Stated exercise 1 -> In the court opinion, what amount of withdrawal liability did the 1974 Plan assess Incoal?

JOSEPH P. CONNORS, SR., et al., Plaintiffs,
v.
INCOAL INC. a/k/a INCOAL COAL CO., et al., Defendants.



The opinion of the court was delivered by: JOHN H. PRATT

 Before the Court are cross motions for summary judgment. Because there is no genuine issue of material fact and some of the moving parties are entitled to judgment as a matter of law, summary judgment is appropriate. For the reasons that follow, plaintiffs' motion is granted in part and denied in part, defendant Kite Coal Sales, Inc.'s motion is denied, and defendant Double A Farms' motion is granted.

 Background

 This is an action to collect withdrawal liability under the Employment Retirement Income Security Act of 1974 ("ERISA"), as amended by the Multiemployer Pension Plan Amendments Act of 1980 ("MPPAA"), 29 U.S.C. §§ 1001, et seq. Plaintiffs seek withdrawal liability in the principal amount of $ 840,929.05, plus interest, liquidated damages, attorneys' fees, and costs against the defendants jointly and severally.

 Plaintiffs are the Trustees of the United Mine Workers of America 1950 Pension Plan ("1950 Plan") and the United Mine Workers of America 1974 Pension Plan ("1974 Plan") (collectively, the "Plans"), which are multiemployer pension plans under §§ 3(37) and 4001(a) (3) of ERISA, 29 U.S.C. §§ 1002(37), 1301(a)(3).

 Defendant Incoal Inc., a/k/a Incoal Coal Company ("Incoal"), is a Kentucky corporation that was engaged in the business of acquiring, producing, processing, and/or cleaning coal and maintaining mine sites. Incoal was owned 25% each by Orville Adkins, his wife Dixie, their son Adam, and Adam's wife Sally. Incoal was a signatory to the National Bituminous Coal Wage Agreements of 1978 and 1981 (collectively, the "Agreements"). Pursuant to the Agreements, Incoal participated in the Plans and was obligated to and made contributions to the plans on behalf of its employees covered by the Agreements.

 Approximately seven years ago, *fn1" Incoal ceased to operate and ceased making contributions to the Plans. Pursuant to § 4202(2) of ERISA, 29 U.S.C. § 1382(2), by letters dated July 5, 1985, the 1950 Plan assessed Incoal $ 562,006.75 in withdrawal liability, and the 1974 Plan assessed Incoal $ 248,603.66. *fn2" Affidavit of Diane Duffin, Exhibit ("Duffin Ex.") A; Duffin Ex. B. The letters advised Incoal of the amount of its liability, established a schedule of payments, and offered, in the alternative, the option of paying its withdrawal liability in a lump sum. The letters also explained, in detail, Incoal's right to request review of its withdrawal liability under § 4219(b)(2)(A) of ERISA, 29 U.S.C. § 1399(b)(2)(A), and to initiate arbitration under § 4221 of ERISA, 29 U.S.C. 1401. The letters highlighted the fact that Incoal's right to arbitrate any determination by the Plans concerning liability would be lost unless timely action was taken by Incoal.

Information shown ->
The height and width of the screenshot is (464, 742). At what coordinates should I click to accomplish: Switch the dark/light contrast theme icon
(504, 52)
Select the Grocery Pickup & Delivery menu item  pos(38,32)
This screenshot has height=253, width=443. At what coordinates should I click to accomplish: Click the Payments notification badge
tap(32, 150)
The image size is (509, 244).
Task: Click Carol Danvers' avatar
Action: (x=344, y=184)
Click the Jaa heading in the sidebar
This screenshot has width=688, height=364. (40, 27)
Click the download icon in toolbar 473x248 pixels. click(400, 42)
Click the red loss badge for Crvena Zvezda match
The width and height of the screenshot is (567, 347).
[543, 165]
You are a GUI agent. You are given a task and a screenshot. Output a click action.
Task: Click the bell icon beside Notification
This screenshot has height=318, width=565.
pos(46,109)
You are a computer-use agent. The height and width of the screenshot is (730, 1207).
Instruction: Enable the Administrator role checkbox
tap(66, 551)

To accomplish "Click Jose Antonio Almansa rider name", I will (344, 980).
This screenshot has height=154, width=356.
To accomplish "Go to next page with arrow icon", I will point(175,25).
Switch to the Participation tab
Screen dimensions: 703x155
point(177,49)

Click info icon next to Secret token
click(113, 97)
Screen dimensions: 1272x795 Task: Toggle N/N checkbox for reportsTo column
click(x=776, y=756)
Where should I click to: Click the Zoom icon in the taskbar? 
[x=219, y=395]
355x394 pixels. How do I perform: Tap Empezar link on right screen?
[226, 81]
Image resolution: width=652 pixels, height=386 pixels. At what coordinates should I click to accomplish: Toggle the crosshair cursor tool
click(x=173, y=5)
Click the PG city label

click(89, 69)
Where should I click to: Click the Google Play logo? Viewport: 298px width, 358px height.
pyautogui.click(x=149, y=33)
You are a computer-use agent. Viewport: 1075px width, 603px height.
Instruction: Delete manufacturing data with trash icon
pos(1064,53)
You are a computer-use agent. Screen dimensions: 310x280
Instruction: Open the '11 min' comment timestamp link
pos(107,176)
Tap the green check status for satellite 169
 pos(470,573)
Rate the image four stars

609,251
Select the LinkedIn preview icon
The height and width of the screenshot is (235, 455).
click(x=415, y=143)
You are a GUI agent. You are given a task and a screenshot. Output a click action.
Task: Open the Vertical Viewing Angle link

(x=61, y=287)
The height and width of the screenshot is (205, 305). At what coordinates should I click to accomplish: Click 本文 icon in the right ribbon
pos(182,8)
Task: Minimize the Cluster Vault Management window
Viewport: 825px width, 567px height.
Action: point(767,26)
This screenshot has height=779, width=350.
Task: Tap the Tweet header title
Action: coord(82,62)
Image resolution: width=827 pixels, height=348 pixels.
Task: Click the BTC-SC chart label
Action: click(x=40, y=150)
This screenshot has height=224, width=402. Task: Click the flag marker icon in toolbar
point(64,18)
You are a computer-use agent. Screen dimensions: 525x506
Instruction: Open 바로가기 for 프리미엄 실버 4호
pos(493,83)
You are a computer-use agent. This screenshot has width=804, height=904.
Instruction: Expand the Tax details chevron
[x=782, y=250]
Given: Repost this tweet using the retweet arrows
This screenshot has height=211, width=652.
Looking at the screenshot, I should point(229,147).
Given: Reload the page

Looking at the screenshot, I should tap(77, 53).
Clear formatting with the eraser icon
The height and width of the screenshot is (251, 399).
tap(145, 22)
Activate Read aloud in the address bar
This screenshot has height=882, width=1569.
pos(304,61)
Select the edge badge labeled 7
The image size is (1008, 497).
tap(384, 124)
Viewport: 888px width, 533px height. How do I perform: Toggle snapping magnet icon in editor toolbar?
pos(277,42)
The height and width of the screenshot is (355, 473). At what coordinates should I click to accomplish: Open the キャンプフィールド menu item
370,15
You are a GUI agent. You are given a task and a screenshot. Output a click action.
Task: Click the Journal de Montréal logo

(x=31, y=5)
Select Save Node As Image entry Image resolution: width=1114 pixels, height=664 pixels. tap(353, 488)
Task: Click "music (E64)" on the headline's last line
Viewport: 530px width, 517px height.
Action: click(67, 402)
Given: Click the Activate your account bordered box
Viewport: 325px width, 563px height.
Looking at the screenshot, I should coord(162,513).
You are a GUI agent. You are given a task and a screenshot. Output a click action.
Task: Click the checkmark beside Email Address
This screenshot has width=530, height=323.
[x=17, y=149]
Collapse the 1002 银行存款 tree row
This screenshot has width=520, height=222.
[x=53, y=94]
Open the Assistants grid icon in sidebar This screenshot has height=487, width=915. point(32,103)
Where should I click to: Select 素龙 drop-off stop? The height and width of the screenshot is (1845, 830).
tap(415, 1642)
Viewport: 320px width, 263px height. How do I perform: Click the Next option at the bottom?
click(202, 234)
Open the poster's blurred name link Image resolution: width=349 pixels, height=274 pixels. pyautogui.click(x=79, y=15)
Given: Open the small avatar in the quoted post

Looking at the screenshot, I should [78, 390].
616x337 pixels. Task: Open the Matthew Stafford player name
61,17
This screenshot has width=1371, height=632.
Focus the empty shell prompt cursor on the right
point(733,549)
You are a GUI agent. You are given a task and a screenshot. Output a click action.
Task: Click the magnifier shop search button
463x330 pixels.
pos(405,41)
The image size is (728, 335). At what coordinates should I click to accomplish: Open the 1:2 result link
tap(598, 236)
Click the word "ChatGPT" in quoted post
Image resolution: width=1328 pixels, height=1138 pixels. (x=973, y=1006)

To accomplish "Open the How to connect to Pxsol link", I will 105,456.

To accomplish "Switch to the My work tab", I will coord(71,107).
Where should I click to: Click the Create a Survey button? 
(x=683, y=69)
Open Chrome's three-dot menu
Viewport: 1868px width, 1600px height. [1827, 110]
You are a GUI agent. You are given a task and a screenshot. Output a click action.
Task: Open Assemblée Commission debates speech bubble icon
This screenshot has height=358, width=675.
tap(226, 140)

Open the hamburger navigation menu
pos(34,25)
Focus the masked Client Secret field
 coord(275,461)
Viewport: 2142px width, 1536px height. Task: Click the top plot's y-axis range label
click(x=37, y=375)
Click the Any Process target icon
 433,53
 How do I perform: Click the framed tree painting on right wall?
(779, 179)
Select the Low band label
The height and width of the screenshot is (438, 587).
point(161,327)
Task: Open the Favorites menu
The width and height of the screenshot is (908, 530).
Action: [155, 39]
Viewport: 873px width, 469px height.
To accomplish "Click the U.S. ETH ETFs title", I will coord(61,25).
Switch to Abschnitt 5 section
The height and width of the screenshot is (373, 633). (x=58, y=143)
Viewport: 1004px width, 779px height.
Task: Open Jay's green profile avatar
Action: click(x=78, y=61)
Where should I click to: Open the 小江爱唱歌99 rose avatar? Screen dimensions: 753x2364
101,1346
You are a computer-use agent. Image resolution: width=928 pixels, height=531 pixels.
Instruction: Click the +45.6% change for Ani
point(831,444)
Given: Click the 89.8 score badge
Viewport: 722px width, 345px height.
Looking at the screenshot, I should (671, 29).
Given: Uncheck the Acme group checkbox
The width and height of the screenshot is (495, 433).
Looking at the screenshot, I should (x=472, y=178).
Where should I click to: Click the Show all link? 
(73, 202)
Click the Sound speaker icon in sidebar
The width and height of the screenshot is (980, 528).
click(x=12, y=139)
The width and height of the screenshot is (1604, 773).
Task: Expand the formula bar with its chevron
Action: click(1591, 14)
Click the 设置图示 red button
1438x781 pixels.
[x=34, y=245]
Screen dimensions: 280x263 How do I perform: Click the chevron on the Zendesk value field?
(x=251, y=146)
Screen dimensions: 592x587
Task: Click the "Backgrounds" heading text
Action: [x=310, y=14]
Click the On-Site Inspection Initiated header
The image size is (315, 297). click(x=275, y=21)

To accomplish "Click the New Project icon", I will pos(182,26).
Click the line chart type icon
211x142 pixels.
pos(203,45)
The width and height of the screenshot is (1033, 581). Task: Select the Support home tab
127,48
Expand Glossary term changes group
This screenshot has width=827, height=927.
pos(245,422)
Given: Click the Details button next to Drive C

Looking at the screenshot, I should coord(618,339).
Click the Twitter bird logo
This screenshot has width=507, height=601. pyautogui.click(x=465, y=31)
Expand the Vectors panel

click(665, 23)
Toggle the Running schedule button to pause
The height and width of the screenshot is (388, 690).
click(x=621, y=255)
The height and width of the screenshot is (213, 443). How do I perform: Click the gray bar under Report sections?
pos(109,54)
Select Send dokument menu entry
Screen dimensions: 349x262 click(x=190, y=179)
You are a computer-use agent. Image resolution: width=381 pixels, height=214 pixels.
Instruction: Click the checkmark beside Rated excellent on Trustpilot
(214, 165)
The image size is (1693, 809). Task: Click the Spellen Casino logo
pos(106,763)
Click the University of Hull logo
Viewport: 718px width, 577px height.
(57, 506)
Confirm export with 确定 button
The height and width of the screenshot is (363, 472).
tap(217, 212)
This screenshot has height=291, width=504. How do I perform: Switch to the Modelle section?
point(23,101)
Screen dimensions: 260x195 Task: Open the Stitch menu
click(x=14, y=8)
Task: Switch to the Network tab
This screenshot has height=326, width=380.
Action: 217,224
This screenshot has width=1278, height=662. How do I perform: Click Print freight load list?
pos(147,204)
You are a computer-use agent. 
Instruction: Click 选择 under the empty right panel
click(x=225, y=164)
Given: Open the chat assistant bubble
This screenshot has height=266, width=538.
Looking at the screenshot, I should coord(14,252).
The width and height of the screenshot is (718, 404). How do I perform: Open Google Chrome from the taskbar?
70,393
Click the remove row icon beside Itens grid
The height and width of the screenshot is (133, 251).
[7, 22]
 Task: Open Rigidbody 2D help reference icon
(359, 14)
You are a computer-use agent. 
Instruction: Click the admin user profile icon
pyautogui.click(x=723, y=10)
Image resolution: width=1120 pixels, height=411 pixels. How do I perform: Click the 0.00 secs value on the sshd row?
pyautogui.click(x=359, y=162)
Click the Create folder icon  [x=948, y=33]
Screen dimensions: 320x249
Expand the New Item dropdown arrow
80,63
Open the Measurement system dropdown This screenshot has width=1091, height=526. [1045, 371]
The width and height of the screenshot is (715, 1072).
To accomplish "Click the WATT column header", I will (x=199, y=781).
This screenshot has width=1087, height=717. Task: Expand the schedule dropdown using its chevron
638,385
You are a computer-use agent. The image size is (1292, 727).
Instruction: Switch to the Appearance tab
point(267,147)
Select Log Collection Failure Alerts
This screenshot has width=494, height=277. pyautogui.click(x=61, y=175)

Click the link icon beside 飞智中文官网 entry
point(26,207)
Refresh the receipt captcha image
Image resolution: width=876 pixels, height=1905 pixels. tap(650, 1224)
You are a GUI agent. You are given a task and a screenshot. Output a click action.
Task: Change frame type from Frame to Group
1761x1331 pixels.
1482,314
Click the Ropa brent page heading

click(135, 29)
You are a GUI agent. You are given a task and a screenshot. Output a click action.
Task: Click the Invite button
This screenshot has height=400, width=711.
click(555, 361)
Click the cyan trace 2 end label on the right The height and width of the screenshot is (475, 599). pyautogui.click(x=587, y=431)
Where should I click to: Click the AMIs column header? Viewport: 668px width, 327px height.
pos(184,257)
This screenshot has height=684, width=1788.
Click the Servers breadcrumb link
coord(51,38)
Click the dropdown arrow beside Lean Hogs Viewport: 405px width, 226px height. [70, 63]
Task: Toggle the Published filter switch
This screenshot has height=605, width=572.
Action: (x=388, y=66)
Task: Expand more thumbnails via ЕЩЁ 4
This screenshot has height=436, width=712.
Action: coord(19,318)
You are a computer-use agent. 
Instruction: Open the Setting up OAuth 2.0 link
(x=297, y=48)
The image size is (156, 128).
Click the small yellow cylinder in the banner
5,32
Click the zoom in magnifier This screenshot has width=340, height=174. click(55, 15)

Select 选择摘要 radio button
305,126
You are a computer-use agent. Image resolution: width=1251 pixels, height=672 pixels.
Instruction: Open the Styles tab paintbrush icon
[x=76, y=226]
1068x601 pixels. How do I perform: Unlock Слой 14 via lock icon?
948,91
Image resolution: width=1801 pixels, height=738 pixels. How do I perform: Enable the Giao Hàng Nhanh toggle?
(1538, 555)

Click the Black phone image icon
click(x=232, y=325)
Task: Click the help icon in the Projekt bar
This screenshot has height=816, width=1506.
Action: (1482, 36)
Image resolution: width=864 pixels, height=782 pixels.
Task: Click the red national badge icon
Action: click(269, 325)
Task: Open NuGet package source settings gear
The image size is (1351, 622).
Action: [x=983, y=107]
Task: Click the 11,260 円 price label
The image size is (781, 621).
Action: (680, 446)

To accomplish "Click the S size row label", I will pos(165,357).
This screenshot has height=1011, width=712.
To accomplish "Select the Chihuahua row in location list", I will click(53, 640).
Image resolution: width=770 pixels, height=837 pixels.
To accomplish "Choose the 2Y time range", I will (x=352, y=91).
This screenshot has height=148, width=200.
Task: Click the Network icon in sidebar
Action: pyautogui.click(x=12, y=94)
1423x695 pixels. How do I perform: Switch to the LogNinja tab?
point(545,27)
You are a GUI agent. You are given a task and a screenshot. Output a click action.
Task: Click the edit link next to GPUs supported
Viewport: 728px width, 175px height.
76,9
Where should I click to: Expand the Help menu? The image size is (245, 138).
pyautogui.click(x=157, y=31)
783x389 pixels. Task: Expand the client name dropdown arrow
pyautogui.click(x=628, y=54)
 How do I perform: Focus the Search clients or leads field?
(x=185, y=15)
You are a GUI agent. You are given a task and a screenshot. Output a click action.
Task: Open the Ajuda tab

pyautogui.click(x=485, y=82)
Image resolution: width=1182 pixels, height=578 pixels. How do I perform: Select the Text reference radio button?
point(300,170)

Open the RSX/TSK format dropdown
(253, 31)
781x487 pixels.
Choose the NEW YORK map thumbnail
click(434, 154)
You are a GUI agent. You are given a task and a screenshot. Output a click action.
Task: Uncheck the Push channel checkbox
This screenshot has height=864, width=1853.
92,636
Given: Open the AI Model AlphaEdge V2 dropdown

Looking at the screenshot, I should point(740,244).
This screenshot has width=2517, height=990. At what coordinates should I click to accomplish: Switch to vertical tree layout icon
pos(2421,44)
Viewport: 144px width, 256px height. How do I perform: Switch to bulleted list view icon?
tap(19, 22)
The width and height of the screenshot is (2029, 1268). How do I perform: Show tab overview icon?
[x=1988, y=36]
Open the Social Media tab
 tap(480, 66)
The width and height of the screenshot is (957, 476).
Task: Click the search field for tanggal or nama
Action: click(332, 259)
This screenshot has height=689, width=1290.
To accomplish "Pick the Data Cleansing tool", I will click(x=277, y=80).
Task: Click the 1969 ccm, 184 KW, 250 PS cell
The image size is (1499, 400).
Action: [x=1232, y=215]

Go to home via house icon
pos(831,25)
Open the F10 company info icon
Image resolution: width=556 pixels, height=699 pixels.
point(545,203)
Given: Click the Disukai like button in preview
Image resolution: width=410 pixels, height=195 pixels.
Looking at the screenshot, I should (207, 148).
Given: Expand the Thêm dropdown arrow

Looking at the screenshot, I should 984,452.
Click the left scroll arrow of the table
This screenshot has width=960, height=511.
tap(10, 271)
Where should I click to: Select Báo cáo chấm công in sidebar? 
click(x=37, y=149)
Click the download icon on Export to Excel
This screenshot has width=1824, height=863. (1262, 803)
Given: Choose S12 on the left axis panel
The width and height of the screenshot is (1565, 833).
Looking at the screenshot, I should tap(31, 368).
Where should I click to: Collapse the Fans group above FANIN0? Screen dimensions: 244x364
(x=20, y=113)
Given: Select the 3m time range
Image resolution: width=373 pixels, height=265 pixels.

Stated exercise 2 -> In the records, swap "remove row" for "delete row" in the stretch from the line containing "Click the remove row icon beside Itens grid" through the line containing "Click the Create folder", leaving everything else unchanged. Return only those lines.

Output 1 -> $248,603.66

Output 2 ->
Click the delete row icon beside Itens grid
The height and width of the screenshot is (133, 251).
[7, 22]
 Task: Open Rigidbody 2D help reference icon
(359, 14)
You are a computer-use agent. 
Instruction: Click the admin user profile icon
pyautogui.click(x=723, y=10)
Image resolution: width=1120 pixels, height=411 pixels. How do I perform: Click the 0.00 secs value on the sshd row?
pyautogui.click(x=359, y=162)
Click the Create folder icon  [x=948, y=33]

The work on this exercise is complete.